Book First Kill Your Family

    Book Details:
  • Author : Peter Eichstaedt
  • Publisher : Chicago Review Press
  • Release : 2013-04-01
  • ISBN : 1613749325
  • Pages : 355 pages

Download or read book First Kill Your Family written by Peter Eichstaedt and published by Chicago Review Press. This book was released on 2013-04-01 with total page 355 pages. Available in PDF, EPUB and Kindle. Book excerpt: &“Richard Opio has neither the look of a cold-blooded killer nor the heart of one. Yet as his mother and father lay on the ground with their hands tied, Richard used the blunt end of an ax to crush their skulls. He was ordered to do this by a unit commander of the Lord's Resistance Army, a rebel group that has terrorized northern Uganda for twenty years. The memory racks Richard's slender body as he wipes away tears.&” For more than twenty years, beginning in the mid-1980s, the Lord's Resistance Army has ravaged northern Uganda. Tens of thousands have been slaughtered, and thousands more mutilated and traumatized. At least 1.5 million people have been driven from a pastoral existence into the squalor of refugee camps.
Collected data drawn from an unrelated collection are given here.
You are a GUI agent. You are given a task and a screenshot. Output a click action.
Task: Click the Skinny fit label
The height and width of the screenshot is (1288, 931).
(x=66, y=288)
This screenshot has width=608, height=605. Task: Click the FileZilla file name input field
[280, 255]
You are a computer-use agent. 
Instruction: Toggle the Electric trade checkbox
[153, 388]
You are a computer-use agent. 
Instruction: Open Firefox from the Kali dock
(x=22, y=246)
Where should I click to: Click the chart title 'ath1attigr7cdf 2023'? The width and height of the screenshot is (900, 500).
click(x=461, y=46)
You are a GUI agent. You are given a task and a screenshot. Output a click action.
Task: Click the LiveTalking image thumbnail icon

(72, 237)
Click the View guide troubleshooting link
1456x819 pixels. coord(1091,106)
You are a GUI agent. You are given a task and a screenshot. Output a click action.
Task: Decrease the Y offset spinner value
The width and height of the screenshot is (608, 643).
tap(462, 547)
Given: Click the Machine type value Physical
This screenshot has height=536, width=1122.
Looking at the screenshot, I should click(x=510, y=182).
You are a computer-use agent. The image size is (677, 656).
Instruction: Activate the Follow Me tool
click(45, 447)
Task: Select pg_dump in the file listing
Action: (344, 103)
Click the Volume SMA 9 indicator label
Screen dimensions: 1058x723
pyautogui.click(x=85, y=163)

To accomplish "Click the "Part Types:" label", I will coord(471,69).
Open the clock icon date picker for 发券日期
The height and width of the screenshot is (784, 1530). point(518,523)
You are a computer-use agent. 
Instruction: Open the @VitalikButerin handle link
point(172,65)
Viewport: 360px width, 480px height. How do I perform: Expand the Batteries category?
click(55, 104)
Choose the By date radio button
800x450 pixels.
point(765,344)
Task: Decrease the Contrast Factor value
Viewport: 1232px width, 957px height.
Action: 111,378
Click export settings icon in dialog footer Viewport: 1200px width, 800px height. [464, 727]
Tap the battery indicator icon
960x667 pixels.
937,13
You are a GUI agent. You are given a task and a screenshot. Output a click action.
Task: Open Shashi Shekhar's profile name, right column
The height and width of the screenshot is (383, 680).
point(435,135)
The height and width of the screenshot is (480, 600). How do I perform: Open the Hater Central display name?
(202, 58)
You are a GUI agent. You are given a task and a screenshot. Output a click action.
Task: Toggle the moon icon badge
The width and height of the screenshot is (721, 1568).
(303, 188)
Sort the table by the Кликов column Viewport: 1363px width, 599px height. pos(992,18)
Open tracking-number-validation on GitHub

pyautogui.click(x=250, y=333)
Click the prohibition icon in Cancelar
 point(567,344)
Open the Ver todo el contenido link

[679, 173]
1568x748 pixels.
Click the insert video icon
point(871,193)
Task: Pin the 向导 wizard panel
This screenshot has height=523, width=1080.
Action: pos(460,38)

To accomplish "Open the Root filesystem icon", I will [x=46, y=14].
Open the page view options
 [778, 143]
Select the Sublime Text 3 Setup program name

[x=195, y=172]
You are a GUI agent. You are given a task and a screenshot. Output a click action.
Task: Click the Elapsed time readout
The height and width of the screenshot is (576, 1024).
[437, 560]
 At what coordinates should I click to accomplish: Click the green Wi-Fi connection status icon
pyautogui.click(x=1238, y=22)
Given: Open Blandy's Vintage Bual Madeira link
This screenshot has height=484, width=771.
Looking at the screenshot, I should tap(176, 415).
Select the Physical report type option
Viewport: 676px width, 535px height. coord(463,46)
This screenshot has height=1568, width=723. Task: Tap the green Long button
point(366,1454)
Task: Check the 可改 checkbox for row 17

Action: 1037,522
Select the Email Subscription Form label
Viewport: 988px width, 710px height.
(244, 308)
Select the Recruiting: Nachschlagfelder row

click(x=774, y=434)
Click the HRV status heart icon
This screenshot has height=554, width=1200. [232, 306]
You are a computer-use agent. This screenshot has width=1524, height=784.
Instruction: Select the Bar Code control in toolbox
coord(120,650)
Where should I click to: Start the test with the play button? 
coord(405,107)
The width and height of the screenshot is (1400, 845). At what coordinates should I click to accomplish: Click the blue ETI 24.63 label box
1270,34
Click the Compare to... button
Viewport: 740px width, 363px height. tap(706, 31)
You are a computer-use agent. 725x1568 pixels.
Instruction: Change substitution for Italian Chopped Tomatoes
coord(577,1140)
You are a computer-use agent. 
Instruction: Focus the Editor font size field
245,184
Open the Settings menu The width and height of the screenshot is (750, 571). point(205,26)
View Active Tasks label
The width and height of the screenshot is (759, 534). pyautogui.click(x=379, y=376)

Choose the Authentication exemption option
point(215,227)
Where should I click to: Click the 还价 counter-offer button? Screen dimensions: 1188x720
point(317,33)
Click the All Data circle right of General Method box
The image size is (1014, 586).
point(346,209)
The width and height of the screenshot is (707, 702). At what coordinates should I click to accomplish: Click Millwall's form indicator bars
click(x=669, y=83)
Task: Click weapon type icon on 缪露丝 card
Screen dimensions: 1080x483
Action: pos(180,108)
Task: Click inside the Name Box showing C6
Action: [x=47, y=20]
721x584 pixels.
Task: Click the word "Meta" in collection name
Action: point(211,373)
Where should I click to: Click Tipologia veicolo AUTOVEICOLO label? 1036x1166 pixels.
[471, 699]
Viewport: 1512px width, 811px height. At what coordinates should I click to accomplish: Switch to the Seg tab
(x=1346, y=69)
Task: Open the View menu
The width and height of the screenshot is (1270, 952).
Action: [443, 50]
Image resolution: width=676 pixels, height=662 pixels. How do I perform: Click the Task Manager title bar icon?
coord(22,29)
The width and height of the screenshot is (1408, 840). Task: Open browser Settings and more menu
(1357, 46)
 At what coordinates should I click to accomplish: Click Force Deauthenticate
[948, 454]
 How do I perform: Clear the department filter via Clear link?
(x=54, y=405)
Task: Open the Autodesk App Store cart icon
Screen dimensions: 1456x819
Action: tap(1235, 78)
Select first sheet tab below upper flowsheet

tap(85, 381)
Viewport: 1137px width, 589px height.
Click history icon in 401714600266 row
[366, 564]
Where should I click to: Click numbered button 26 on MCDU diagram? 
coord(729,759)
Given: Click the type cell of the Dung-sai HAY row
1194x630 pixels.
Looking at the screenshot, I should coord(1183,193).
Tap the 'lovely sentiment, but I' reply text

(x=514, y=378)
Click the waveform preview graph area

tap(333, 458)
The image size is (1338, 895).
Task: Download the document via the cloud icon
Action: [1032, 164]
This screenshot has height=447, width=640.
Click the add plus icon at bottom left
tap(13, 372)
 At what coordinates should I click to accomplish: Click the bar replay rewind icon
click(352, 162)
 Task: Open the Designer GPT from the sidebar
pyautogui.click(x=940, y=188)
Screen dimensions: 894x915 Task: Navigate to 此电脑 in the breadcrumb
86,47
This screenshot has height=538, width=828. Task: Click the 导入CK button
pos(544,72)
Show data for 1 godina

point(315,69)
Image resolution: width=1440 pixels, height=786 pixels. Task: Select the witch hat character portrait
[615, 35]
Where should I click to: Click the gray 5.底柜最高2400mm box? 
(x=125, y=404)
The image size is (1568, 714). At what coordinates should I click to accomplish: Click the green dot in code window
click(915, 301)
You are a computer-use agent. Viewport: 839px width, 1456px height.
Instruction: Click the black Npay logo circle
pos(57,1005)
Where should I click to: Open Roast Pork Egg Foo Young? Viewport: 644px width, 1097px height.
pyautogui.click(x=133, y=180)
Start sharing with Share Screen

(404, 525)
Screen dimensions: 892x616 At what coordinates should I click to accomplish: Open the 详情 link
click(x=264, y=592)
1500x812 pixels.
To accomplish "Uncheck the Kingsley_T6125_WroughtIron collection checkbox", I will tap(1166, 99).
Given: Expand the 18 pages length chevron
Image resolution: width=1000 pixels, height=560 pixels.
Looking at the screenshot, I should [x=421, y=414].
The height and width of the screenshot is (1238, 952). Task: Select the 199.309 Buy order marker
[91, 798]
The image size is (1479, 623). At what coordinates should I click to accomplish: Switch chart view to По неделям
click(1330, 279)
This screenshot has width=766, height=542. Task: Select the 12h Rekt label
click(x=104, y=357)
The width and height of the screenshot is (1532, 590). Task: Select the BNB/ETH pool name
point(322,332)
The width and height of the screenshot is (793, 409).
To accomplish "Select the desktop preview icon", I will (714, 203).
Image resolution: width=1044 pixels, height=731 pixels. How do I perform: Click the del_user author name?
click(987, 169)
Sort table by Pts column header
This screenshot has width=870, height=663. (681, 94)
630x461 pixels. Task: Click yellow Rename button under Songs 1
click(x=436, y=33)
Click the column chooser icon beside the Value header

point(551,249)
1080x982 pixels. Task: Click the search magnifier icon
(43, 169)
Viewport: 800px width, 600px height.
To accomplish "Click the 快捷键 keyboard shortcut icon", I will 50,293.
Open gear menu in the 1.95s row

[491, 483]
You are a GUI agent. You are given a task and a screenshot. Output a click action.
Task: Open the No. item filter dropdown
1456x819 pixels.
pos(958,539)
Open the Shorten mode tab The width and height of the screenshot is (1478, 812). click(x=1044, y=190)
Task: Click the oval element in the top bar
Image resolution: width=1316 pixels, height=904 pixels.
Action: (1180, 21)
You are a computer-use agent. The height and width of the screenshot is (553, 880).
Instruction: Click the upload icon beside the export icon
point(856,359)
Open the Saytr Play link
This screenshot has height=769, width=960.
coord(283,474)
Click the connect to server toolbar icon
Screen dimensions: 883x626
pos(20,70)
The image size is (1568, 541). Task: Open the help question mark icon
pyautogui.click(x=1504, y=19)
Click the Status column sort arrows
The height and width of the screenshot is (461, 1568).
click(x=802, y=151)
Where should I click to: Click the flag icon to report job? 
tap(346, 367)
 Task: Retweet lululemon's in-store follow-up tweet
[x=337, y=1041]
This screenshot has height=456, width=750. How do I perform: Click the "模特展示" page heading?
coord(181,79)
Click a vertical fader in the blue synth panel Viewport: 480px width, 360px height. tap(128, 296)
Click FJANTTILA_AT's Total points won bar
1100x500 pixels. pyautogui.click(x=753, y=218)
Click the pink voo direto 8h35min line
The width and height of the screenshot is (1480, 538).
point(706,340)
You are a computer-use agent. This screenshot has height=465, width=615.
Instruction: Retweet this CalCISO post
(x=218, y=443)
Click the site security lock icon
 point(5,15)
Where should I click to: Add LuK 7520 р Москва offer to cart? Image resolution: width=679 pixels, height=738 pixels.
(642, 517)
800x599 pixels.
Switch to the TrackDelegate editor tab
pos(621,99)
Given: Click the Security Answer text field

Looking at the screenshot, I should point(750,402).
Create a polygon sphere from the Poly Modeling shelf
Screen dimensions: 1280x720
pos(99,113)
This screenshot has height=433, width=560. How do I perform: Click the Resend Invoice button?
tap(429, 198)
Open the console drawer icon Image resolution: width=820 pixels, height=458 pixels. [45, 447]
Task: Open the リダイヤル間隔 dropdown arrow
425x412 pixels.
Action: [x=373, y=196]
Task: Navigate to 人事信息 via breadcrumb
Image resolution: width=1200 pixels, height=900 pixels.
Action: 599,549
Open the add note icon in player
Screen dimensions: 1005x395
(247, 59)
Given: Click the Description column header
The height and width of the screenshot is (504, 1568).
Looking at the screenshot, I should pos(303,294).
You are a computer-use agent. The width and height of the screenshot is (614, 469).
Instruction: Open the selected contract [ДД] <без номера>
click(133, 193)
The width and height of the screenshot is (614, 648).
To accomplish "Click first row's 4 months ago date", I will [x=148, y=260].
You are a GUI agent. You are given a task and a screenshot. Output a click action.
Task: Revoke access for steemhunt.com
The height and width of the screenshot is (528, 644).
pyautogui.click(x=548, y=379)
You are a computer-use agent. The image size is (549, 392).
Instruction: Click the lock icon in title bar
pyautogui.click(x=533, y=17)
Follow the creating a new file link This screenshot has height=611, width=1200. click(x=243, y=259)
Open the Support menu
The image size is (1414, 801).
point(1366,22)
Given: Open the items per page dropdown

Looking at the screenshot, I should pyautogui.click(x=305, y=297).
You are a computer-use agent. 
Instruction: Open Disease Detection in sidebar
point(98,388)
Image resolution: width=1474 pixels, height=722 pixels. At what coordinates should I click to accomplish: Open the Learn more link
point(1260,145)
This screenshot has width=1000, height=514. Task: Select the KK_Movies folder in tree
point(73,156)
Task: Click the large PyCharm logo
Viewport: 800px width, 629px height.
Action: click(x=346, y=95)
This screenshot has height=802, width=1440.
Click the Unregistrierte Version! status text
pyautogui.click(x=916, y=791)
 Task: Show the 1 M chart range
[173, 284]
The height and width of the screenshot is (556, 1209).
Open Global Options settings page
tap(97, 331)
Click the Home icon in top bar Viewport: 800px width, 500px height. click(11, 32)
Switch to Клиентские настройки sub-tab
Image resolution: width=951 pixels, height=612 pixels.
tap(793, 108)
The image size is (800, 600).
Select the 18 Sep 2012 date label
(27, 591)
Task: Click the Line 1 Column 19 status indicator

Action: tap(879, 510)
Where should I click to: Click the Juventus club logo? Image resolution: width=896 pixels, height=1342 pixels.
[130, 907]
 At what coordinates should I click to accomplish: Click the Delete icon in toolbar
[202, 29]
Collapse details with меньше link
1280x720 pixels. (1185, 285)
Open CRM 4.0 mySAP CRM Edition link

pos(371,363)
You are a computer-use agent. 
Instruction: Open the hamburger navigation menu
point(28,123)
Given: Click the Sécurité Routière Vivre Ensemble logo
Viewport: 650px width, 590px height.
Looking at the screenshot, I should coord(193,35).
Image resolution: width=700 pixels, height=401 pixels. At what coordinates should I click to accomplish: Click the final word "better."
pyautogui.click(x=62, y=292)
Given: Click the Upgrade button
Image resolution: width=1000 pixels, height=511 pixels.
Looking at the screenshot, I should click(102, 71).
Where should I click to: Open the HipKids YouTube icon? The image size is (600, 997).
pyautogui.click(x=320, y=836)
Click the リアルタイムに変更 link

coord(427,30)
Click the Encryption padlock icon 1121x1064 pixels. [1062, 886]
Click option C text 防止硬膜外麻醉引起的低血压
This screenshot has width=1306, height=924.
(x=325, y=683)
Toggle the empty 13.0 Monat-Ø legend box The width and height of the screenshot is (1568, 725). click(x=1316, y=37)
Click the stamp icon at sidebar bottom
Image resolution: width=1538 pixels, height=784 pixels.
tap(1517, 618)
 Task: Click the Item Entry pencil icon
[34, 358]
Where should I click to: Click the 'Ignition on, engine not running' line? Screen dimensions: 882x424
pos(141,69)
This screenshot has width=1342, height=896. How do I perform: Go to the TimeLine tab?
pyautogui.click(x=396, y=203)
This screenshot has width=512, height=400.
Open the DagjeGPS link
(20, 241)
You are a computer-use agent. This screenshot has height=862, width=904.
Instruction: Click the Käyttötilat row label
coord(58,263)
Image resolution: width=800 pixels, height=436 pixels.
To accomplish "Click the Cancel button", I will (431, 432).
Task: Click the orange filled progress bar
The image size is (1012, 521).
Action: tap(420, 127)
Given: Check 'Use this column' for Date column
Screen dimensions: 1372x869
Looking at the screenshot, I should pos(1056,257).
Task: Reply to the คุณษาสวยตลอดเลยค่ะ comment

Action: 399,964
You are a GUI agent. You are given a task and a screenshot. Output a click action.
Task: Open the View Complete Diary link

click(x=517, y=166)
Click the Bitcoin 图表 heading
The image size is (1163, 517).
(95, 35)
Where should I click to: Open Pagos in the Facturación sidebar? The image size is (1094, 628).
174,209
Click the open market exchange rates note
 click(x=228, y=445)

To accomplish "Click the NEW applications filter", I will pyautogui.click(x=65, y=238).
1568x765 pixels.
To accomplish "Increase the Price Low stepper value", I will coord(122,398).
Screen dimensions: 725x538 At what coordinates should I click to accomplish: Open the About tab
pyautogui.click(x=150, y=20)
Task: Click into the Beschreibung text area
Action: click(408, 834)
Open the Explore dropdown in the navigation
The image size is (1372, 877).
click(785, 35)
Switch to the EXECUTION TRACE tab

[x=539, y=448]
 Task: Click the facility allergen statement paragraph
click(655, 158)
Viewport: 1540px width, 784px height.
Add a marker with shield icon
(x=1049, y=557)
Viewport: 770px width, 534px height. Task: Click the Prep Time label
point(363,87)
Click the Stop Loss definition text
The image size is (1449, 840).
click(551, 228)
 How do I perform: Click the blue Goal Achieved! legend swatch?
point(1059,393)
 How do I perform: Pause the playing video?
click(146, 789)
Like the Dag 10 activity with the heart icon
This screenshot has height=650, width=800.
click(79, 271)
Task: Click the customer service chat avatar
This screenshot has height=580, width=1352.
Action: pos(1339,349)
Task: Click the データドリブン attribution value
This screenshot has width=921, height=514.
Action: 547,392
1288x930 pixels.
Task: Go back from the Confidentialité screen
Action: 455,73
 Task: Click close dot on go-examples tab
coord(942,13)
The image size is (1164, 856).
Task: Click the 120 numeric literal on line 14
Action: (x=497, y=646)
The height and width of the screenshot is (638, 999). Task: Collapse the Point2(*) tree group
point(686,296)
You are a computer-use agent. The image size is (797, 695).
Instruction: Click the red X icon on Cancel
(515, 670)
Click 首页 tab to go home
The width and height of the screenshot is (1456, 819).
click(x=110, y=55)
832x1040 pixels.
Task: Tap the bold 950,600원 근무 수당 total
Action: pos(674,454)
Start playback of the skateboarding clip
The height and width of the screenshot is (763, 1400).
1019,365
The leader of the rebel army is the rarely seen Joseph Kony, a former witchdoctor and self-professed spirit medium who continues to evade justice and wield power from somewhere near the Congo~Sudan border. Kony claims he not only can predict the future but also can control the minds of his fighters. And control them he does: the Lord's Resistance Army consists of children who are abducted from their homes under cover of night. As initiation, the boys are forced to commit atrocities—murdering their parents, friends, and relatives—and the kidnapped girls are forced into lives of sexual slavery and labor. In First Kill Your Family, veteran journalist Peter Eichstaedt goes into the war-torn villages and refugee camps, talking to former child soldiers, child &“brides,&” and other victims. He examines the cultlike convictions of the army; how a pervasive belief in witchcraft, the spirit world, and the supernatural gave rise to this and other deadly movements; and what the global community can do to bring peace and justice to the region. This insightful analysis delves into the war's foundations and argues that, much like Rwanda's genocide, international intervention is needed to stop Africa's virulent cycle of violence.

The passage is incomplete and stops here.